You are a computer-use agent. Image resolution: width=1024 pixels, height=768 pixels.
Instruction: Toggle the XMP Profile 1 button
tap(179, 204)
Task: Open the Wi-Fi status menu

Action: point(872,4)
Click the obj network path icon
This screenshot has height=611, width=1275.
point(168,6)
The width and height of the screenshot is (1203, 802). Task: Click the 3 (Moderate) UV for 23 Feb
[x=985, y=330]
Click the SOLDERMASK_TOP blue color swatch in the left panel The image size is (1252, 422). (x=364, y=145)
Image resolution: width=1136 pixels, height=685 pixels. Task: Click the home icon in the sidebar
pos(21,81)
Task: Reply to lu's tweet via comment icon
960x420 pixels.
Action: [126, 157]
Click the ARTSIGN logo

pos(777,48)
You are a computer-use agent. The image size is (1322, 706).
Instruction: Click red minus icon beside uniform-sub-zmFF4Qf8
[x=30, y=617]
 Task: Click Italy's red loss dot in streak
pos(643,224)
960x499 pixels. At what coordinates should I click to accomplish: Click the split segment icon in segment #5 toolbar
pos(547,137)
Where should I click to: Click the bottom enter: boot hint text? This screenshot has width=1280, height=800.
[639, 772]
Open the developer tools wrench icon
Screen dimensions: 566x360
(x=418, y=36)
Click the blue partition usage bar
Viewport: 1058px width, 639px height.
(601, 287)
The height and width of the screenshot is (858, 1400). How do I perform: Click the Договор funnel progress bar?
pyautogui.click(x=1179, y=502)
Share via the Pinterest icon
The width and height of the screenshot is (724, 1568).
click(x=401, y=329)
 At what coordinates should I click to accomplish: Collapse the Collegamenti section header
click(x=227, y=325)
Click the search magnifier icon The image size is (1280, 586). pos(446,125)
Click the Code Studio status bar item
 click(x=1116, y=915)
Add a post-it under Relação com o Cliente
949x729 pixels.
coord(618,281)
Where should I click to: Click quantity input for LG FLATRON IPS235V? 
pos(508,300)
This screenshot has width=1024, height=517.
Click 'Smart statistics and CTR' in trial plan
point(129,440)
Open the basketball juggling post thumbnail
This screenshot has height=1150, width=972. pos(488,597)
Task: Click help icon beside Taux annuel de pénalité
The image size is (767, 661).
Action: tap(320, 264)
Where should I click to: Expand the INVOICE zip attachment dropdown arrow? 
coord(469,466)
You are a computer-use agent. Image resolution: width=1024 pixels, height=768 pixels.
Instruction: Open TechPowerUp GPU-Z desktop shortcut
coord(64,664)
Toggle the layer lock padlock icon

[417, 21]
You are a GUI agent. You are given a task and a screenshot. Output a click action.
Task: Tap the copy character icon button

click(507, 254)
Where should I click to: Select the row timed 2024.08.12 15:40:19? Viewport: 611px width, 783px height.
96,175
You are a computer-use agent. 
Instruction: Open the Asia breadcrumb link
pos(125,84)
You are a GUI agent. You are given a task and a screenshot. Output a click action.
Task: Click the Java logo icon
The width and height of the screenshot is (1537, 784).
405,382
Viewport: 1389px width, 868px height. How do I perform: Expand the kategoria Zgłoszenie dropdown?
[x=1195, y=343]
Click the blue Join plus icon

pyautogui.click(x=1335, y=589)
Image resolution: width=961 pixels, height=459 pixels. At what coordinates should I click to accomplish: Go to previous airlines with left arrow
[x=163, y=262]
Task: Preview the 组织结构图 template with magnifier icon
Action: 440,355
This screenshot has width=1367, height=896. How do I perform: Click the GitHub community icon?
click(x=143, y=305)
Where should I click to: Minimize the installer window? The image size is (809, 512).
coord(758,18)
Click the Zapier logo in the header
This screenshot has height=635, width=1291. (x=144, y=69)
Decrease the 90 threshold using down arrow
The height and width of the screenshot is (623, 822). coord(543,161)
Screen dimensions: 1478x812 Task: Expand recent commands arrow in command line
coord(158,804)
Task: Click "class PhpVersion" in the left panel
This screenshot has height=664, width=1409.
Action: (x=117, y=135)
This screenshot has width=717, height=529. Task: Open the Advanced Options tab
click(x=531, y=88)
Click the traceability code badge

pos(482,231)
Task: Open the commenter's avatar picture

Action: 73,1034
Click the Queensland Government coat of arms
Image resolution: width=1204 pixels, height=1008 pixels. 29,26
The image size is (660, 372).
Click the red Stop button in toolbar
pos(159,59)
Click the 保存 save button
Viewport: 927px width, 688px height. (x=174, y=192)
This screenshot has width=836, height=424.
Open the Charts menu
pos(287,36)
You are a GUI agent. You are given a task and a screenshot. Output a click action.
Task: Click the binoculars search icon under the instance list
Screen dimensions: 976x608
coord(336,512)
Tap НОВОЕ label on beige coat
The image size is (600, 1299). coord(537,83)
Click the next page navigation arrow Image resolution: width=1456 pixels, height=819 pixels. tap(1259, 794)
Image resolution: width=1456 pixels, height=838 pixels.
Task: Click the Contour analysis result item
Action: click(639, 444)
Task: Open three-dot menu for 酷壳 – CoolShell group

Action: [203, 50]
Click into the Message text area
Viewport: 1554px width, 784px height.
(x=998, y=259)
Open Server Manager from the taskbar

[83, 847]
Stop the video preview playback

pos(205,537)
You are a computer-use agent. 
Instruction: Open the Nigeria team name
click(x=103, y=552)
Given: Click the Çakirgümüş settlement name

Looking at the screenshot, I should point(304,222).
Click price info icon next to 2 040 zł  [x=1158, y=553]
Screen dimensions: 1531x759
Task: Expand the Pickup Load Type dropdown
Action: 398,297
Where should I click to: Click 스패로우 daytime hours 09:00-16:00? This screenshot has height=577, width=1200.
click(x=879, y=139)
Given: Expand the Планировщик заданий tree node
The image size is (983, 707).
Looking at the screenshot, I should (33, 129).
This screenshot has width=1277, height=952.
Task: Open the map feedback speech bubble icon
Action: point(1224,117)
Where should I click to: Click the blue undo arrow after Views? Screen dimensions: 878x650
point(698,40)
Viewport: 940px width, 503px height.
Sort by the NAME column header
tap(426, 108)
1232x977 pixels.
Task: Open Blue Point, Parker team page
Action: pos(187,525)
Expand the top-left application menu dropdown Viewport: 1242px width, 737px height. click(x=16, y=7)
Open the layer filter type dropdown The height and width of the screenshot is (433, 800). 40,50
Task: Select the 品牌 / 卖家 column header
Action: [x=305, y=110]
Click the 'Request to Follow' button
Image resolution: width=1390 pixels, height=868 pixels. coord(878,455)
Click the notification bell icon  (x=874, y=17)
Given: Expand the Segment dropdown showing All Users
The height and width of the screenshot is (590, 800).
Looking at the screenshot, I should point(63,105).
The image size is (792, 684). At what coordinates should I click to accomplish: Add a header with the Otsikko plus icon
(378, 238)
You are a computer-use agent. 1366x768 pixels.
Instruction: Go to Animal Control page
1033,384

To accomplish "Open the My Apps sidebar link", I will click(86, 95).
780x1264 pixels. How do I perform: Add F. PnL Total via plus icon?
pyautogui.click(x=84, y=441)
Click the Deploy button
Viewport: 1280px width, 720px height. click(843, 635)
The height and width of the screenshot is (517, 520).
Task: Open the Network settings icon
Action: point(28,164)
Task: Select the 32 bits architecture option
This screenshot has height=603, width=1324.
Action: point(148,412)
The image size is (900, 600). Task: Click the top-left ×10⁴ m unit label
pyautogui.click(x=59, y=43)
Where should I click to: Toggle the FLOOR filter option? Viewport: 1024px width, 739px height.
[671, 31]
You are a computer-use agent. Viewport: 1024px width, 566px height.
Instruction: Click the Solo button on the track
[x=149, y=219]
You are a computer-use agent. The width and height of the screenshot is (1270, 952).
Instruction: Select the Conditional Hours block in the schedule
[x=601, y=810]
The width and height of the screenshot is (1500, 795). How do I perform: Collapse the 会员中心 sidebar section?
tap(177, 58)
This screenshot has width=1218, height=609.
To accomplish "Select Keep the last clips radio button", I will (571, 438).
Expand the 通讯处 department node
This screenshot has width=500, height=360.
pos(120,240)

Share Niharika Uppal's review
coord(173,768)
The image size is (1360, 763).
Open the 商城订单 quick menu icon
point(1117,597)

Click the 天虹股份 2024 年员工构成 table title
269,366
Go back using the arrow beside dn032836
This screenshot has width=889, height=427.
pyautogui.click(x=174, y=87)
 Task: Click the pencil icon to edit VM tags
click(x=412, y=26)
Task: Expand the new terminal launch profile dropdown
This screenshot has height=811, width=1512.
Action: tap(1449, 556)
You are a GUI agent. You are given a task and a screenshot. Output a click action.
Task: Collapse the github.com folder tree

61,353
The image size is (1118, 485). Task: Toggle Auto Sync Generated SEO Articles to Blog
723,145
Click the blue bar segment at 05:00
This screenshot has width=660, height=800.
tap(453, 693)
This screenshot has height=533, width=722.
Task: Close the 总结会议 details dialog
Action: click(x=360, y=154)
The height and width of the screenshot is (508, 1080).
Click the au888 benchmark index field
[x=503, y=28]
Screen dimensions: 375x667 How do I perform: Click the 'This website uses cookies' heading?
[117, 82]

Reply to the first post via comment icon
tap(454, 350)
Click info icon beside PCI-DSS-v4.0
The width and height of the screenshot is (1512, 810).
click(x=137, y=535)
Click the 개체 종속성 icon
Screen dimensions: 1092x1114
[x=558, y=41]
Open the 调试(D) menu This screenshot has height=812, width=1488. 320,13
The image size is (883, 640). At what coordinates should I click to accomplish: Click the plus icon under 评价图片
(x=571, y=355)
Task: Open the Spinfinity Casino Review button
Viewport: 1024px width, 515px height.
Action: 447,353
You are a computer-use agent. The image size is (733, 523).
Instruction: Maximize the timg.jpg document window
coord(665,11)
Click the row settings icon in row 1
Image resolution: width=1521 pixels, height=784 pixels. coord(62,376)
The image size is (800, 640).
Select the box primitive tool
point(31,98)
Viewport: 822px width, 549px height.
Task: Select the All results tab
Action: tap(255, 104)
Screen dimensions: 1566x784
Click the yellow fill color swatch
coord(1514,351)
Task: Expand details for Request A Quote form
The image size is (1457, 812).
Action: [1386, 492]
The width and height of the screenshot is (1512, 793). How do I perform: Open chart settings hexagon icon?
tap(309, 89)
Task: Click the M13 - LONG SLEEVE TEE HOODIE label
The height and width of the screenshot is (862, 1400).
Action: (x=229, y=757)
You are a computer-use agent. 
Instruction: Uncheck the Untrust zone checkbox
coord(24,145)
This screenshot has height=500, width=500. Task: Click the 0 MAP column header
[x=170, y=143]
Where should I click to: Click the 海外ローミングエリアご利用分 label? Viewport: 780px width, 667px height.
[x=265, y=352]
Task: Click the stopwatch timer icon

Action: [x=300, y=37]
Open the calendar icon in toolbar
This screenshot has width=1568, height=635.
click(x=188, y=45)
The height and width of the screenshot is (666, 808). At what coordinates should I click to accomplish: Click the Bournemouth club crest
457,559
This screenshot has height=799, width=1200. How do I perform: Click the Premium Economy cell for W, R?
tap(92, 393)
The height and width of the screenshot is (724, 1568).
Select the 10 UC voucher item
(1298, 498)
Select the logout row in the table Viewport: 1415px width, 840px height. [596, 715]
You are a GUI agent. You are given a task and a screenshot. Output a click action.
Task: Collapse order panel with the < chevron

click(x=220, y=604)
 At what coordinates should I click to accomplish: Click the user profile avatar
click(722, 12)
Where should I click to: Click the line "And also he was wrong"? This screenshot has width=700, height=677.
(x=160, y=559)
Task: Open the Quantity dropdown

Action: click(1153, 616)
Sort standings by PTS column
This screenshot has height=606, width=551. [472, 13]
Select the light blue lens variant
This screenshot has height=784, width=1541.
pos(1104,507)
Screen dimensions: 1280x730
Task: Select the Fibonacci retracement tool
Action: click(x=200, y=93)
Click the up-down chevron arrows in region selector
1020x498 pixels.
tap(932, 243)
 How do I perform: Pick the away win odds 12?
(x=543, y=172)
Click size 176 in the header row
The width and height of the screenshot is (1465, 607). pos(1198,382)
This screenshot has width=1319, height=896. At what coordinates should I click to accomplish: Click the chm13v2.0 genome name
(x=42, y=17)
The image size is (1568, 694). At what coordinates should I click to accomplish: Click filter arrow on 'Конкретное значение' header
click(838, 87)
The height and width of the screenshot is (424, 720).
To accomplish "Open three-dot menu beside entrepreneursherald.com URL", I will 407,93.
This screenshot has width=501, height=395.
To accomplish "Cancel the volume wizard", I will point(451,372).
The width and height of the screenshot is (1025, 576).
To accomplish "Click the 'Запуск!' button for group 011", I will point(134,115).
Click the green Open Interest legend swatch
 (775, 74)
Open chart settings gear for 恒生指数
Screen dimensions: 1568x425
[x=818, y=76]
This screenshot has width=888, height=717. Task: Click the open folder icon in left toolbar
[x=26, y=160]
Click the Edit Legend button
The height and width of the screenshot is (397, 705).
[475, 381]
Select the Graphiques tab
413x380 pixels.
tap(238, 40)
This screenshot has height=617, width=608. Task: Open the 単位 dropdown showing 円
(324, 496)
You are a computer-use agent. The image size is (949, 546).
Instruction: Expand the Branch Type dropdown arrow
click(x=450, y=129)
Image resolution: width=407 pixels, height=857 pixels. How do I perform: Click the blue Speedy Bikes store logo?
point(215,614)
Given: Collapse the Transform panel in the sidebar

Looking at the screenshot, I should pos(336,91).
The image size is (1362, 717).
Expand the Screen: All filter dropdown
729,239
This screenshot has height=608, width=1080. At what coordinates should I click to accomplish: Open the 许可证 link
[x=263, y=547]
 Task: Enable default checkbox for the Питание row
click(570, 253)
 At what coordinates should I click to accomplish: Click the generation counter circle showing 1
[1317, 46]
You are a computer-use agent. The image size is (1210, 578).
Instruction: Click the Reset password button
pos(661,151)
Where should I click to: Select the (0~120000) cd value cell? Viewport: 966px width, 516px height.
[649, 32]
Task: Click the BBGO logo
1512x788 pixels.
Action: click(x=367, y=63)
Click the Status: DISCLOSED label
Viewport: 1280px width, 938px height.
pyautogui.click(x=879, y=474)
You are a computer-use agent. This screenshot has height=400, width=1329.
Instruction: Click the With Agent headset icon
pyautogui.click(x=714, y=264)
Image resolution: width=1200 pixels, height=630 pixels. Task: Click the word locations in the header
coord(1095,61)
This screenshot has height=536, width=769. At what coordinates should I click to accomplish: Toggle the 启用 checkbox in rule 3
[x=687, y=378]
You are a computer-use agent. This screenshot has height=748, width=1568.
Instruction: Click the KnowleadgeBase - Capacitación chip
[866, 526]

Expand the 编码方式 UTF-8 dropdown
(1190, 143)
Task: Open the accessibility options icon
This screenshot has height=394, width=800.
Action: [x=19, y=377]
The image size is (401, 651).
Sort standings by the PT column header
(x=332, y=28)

***

_WHAT THE TASK ASKS_. Where the data above reaches the line holding "The image size is (900, 600).", begin printing, and stop after the line holding "You are a computer-use agent. Viewport: 1024px". Each line must be reproduced exactly, with nothing else added.

_RESULT FOR THIS EXERCISE_.
The image size is (900, 600). Task: Click the top-left ×10⁴ m unit label
pyautogui.click(x=59, y=43)
Where should I click to: Toggle the FLOOR filter option? Viewport: 1024px width, 739px height.
[671, 31]
You are a computer-use agent. Viewport: 1024px width, 566px height.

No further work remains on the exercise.